@Ben_Wisden 3 minute read
England’s T20 World Cup squad is like Yuvraj Singh vs Stuart Broad in 2007, but better. Instead of six sixes, it’s got seven sevens.
While Sam Curran had looked to have nailed down the position, his injury has left things wide open. As it stands, it’s not at all clear who will fill the role come their opening game against West Indies.
Let’s take a look at the cases for each to bat at No.7. And, if you were worried about all seven picking up a niggle, leaving England without a fifth-drop, don’t worry. As ever, Liam Dawson is in reserve.
England, essentially, have three options at No.7: A batting all-rounder, a bowling all-rounder, or a specialist.
The batting all-rounders
Perhaps the favourite to bat at No.7, Moeen Ali has vied with fellow all-rounder Curran for the slot for a while now. His useful off-spin and ability to go big from ball one make him, in some ways, ideally suited for a position where time in the middle can be limited to a few balls. But, given his excellent recent form with the bat and his calibre as a T20 batter, would he be wasted so far down the order?
Much of what applies to Moeen applies to Liam Livingstone, and for a time in the summer, when Livingstone could hit any ball bowled at him basically as far as he wanted, there was a growing movement to have him ensconced at No.3. A tough IPL campaign has dampened that somewhat, and it could be that it’s he who gets pushed out of England’s packed top six, tasked with coming in at the death and smashing the seamers.
The bowling all-rounders
David Willey and Chris Woakes
We’ve combined these two because much of what goes for one goes for the other, and it’s quite tough to remember exactly why England picked both.
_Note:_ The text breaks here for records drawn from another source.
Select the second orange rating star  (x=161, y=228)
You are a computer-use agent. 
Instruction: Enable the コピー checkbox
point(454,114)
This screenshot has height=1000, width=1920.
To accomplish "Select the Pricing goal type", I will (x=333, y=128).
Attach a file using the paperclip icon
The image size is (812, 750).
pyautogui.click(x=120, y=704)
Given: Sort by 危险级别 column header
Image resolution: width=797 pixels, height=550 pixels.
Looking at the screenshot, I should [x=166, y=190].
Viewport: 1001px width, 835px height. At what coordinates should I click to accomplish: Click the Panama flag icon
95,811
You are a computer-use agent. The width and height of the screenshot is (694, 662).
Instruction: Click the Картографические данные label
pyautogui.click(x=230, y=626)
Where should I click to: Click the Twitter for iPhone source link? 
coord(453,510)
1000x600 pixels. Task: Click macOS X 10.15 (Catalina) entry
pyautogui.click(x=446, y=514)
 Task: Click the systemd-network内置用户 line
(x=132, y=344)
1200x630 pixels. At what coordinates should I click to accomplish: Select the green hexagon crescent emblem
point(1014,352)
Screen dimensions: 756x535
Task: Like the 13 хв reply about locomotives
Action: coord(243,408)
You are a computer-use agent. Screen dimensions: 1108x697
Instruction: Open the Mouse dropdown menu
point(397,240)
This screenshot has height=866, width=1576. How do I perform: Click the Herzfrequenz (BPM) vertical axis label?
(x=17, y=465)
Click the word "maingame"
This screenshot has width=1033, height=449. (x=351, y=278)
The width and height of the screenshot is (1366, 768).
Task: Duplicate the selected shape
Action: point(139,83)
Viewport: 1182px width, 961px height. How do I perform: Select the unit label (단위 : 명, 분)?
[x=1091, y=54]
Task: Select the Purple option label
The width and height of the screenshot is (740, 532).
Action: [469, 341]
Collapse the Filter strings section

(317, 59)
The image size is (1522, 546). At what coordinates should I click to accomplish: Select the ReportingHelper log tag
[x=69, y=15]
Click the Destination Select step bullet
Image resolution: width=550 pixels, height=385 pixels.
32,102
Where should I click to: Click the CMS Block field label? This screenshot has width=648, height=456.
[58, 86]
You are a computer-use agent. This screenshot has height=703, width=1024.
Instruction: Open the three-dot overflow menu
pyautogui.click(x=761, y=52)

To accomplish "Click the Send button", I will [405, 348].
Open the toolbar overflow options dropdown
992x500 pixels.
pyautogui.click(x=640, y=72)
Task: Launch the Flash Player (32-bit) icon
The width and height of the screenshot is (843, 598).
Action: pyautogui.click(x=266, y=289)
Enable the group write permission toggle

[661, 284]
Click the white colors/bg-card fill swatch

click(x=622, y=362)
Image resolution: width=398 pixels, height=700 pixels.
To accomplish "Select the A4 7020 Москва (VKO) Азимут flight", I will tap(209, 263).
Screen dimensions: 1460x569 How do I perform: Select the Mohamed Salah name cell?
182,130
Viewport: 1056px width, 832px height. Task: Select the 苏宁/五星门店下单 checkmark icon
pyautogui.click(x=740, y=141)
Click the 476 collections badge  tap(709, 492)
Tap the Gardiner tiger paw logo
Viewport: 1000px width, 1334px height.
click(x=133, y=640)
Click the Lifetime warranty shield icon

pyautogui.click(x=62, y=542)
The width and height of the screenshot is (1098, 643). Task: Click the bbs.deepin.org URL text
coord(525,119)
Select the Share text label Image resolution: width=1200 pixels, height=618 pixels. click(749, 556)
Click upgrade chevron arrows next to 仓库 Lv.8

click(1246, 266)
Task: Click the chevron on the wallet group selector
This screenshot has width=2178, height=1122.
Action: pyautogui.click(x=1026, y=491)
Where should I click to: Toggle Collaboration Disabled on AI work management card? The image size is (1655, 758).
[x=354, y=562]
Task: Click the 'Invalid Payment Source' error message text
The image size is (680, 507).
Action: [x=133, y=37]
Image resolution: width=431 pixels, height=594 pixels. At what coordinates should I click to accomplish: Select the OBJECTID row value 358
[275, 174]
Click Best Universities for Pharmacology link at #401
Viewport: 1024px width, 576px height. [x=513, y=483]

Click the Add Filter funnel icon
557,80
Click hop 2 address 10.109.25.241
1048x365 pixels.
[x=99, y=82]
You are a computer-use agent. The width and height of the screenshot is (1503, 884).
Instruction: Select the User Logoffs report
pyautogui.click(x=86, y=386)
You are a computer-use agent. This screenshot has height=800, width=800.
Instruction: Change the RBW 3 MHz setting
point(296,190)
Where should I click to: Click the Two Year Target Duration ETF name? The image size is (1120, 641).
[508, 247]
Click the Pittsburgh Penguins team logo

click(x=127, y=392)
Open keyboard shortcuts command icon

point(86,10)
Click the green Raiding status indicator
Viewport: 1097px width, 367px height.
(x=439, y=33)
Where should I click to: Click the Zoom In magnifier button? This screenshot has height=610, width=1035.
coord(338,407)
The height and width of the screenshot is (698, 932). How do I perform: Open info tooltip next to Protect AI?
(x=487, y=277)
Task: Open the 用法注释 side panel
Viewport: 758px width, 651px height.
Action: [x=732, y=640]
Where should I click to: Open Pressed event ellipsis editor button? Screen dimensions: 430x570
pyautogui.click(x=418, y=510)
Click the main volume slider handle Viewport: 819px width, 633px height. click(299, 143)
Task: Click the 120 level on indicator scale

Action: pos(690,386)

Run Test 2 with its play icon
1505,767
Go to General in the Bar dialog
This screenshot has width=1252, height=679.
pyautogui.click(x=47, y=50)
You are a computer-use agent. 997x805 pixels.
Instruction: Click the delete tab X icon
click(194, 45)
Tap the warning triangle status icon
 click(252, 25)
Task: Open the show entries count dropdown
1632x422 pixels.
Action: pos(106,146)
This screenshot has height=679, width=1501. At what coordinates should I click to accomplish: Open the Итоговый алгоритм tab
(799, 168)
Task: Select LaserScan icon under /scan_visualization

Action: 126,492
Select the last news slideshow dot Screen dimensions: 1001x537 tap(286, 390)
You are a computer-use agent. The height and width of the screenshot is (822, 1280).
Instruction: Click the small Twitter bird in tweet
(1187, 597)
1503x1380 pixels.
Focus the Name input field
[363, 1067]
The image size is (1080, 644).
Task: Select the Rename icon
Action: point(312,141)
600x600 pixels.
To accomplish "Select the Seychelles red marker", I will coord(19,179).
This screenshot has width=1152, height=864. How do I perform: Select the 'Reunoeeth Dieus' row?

Both are opening bowlers who are more than useful with the bat, and could top and tail England’s bowling and batting respectively. Willey has the greater T20 pedigree, Woakes the greater international pedigree. You’d want Willey if you needed six off one, but Woakes if you needed 60 off the last 10.
Lop off one Curran, and another will rise to take his place. Tom Curran isn’t nearly as bad as his detractors would have you think, and could combine well with Willey/Woakes, Chris Jordan and Mark Wood to give England batting depth and an attack that covers all bases. With the bat, as with ball at times, he has the ability to summon his best performance in a clutch moment, which a T20 World Cup throws up plenty of.
Once England’s most feared white-ball batter, and not too long ago a genuinely world-class T20 No.4, Eoin Morgan’s form has tailed off significantly, leading to questions over his place in the side altogether. If England are worried about his fading abilities, but feel his on-field influence is too precious to lose, they could slot him in at No.7, where he is unlikely to face many balls, with Moeen and Livingstone both coming in above him.
If Morgan does decide to drop himself, they have a resourceful, willing batter to replace him in Sam Billings. While he spent the second leg of the IPL warming the benches, the wicketkeeper has shown recently for England that he is an international-calibre batter, and having spent most of his T20I career batting at No.6, is used to finishing off an innings.